The denominations were introduced in 1998 as part of a coinage reform following the demise of the Soviet Union, the unsuccessful Commonwealth of Independent States, and hyperinflation. The modern Russian ruble had initially been valued at about 60 cents U.S. By 1997 it took 6,000 rubles to equal one U.S. dollar. During the currency reform three zeros were removed from all currency, making the Russian ruble equal approximately to the French franc.

France now uses the European Union euro currency, which includes a 5-cent coin. The French 5 centime is no longer legal tender. The EU currency also includes 1- and 2-cent denominations.
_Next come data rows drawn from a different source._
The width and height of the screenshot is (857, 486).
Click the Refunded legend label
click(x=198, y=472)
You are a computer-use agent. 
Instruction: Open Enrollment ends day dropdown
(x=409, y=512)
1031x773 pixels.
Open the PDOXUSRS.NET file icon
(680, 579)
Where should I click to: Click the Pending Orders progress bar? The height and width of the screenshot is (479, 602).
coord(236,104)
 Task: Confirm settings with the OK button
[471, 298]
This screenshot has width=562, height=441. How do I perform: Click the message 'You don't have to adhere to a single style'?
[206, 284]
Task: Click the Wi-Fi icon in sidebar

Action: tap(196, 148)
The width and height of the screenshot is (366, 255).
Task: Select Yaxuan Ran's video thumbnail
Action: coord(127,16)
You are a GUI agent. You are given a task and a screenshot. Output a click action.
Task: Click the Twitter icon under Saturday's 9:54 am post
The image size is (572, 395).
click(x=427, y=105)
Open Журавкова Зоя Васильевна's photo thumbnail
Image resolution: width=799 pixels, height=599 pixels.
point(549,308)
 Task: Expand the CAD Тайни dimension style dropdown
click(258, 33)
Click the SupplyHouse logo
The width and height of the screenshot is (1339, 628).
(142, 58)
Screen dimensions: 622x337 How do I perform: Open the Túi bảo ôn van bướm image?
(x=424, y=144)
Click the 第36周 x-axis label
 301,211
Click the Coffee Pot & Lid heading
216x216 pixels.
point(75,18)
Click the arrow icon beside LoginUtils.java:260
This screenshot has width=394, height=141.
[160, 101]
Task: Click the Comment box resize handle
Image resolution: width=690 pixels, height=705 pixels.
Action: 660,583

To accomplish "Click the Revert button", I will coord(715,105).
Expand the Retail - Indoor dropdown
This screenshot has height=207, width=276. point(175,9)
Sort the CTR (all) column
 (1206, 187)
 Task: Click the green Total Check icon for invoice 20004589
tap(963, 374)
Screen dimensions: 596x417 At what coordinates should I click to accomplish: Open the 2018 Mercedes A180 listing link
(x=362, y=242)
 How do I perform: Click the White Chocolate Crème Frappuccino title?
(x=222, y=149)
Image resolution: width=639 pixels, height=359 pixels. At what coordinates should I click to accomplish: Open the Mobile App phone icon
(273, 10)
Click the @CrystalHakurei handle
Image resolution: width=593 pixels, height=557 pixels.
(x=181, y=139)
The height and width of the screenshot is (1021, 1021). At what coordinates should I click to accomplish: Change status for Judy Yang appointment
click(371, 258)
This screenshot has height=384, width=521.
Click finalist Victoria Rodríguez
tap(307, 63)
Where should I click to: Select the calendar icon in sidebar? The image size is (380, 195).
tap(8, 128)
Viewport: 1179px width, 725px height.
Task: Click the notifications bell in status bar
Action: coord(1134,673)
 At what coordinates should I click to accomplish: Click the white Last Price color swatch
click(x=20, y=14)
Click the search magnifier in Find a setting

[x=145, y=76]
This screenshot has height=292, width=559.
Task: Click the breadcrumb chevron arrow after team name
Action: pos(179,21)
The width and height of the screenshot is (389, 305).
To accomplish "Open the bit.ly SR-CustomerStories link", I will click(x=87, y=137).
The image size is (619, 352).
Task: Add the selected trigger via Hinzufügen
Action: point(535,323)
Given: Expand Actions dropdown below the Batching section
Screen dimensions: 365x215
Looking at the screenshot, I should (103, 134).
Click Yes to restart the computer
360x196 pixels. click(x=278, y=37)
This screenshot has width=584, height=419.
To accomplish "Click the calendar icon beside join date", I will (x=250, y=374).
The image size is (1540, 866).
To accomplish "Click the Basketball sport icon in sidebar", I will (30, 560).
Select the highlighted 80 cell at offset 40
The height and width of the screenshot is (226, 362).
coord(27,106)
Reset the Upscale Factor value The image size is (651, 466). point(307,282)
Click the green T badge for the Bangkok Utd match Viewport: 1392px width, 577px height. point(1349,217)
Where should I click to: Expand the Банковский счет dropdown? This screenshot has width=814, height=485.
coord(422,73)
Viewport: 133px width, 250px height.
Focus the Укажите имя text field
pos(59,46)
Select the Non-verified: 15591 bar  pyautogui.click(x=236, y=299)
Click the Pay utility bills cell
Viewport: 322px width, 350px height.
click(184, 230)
Meanwhile, the ravages of inflation have decreased the purchasing power of the Russian ruble, while the cost of striking the steel composition 1- and 5-kopek coins rose to become greater than are their face values. While demonetizing the two coins was not a priority, the expense of producing them was, which prompted Russian Parliament to allow the Bank of Russia to stop making them.

Russia still strikes coins for circulation in denominations of 10 and 50 kopeks as well as 1, 5, and 10 rubles. According to the Wall Street Journal article, it now costs more than the face value of both kopek denominations as well as the 1-ruble coin to strike each of them.

The 1 kopek is a 15.5 millimeter diameter copper-nickel clad steel composition coin. The Cyrillic letter M for the Moscow Mint or C-II for the mint at St. Petersburg appear at the front hoof of the horse. The denomination numeral dominates the reverse. The 5 kopek is similar, but has a diameter of 18.5mm.

St. George slays a dragon on the obverse of both the 1- and the 5-kopek coins. Let’s hope that dragon symbolizes inflation.